Attorney General Jeff Sessions responded to Rep. Sheila Jackson Lee’s (D-TX) rapid-fire questioning at his testimony before the House Judiciary Committee Tuesday as she pressed him on the sexual misconduct allegations lodged against the GOP nominee to succeed him.

“Do you believe these young women?” Jackson Lee asked Sessions after she confirmed if he believed in “this book, the Constitution of the United States.”

“I have no reason to doubt these young women,” the attorney general told the committee under oath as Rep. Jackson Lee waved black and white printouts of the accusers from behind the dais and cited Sessions’s history of trying to prosecute child molester and abusers.

Sessions declined to answer as to Moore’s suitability to be seated if he were elected. He cited DOJ ethics officials who, “Advised me that the attorney general should not be involved in this campaign.”

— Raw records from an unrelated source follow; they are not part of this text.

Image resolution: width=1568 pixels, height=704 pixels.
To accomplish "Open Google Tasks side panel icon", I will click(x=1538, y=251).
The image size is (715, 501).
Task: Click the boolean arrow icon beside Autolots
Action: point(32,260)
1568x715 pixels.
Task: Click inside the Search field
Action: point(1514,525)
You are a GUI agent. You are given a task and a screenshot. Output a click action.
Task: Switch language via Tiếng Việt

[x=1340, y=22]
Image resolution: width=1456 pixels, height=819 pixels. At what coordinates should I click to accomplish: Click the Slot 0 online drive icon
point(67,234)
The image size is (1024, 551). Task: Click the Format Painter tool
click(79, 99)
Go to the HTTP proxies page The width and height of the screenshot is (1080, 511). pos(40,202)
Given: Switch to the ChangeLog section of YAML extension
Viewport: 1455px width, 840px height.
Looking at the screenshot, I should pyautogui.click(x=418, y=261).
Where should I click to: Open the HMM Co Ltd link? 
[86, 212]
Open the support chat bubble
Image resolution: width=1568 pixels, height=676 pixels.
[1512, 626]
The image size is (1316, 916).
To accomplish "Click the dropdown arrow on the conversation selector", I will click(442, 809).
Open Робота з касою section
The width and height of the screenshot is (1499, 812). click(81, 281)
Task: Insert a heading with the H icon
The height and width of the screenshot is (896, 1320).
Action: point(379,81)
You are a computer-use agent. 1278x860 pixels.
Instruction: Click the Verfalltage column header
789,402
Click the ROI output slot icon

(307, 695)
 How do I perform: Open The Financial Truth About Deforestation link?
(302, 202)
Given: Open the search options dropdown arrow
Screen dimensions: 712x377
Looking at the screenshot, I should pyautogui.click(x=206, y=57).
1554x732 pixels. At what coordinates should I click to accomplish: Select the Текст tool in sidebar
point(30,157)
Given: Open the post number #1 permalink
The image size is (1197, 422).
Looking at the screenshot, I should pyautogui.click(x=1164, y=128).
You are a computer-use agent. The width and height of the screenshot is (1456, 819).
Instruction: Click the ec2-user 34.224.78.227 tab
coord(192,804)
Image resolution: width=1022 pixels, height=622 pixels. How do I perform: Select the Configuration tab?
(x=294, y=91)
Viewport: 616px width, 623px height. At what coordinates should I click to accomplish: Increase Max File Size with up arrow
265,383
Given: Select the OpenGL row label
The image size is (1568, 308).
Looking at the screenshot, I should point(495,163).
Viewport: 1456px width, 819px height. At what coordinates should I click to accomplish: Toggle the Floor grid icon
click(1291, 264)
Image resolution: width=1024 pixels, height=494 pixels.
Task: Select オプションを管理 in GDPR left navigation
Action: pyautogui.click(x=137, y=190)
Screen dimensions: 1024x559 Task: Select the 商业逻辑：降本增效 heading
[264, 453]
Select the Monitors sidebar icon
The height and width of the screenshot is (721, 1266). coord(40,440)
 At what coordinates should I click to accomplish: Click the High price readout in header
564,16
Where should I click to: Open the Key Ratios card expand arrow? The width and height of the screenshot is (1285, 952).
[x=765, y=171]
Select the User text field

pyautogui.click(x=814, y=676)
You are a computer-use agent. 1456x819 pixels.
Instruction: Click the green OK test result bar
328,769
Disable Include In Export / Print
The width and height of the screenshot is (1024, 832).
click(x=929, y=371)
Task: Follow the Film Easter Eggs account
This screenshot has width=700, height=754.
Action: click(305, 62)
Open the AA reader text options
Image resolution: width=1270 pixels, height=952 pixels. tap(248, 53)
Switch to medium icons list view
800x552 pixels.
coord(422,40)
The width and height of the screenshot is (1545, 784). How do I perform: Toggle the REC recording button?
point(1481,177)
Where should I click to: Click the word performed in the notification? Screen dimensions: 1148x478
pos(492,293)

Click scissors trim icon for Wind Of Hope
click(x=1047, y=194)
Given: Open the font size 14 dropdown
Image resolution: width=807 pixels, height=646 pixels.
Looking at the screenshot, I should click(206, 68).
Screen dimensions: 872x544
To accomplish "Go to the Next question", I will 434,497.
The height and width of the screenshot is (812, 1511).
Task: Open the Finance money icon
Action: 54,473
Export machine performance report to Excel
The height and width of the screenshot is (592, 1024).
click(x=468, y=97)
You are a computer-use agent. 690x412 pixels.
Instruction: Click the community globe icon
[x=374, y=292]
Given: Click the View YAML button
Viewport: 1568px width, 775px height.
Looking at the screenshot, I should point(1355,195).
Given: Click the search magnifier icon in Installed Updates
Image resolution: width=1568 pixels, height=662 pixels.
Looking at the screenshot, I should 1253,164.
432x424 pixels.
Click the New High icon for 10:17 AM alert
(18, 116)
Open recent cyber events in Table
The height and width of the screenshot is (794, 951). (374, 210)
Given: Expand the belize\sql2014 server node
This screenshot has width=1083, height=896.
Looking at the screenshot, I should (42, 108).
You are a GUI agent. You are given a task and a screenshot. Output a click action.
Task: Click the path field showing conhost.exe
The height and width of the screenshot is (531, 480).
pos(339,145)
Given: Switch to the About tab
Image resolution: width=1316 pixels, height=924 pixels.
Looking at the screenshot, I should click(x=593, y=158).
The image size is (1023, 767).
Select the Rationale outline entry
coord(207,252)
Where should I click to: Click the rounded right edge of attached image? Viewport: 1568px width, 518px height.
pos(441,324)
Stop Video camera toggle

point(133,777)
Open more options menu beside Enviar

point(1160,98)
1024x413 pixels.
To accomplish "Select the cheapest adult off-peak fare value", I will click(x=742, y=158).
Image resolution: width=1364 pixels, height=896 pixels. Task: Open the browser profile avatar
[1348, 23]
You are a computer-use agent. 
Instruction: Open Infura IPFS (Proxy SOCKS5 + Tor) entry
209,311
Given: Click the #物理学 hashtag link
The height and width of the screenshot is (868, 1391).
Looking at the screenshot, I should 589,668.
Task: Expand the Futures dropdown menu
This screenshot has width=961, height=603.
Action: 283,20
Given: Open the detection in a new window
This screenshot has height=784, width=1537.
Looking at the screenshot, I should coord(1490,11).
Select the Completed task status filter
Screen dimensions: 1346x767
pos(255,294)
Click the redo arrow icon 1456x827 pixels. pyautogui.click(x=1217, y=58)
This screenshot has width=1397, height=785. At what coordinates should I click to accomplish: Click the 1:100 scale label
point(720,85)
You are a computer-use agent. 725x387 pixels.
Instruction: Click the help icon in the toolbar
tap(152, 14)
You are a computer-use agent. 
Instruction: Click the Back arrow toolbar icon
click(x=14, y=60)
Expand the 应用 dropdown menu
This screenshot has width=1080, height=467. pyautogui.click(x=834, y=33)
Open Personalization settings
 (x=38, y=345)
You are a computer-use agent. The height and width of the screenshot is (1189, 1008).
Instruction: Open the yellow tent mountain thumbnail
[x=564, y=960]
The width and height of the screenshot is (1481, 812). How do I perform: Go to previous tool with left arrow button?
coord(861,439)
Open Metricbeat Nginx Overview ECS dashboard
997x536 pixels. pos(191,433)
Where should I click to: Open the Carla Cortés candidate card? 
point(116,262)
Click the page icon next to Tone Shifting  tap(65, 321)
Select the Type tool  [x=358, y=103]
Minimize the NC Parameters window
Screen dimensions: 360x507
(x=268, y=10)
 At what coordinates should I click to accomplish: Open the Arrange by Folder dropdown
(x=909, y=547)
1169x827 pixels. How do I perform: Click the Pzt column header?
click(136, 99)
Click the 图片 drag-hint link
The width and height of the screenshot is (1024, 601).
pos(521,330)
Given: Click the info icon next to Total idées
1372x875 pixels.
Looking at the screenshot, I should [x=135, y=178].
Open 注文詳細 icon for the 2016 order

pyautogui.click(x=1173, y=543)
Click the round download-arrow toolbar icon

Despite the fact the statute of limitations has long since run for any of the conduct so far alleged, Jackson Lee repeatedly pressed Sessions on whether he would initiate a Department of Justice inquiry into Moore’s alleged conduct. “We will evaluate every case, this would normally be a state case,” was Sessions’s response

Two women have now come forward to say Judge Roy Moore touched them in a sexual manner while they were teenagers in the 1970s. One, Leigh Corfman, claims the touching took place while she was 14, under the age of consent. Another, Beverly Young Nelson, was 16 when she claims Moore tried to force himself on her. Three other women were of-age but still teenagers when they say Moore took them out on dates.

Moore and his campaign have repeatedly denied any sexual misconduct and point to political motives in the woman coming forward nearly four decades on.

After he had answered about Moore, Rep. Jackson Lee continued peppering Sessions with questions on topics ranging from the DOJ’s report on “Black Identity Extremists,” to his testimony on Russian contacts, which he refused to reverse himself on. She also called “law and order” policies “discredited” and “Nixon-era.”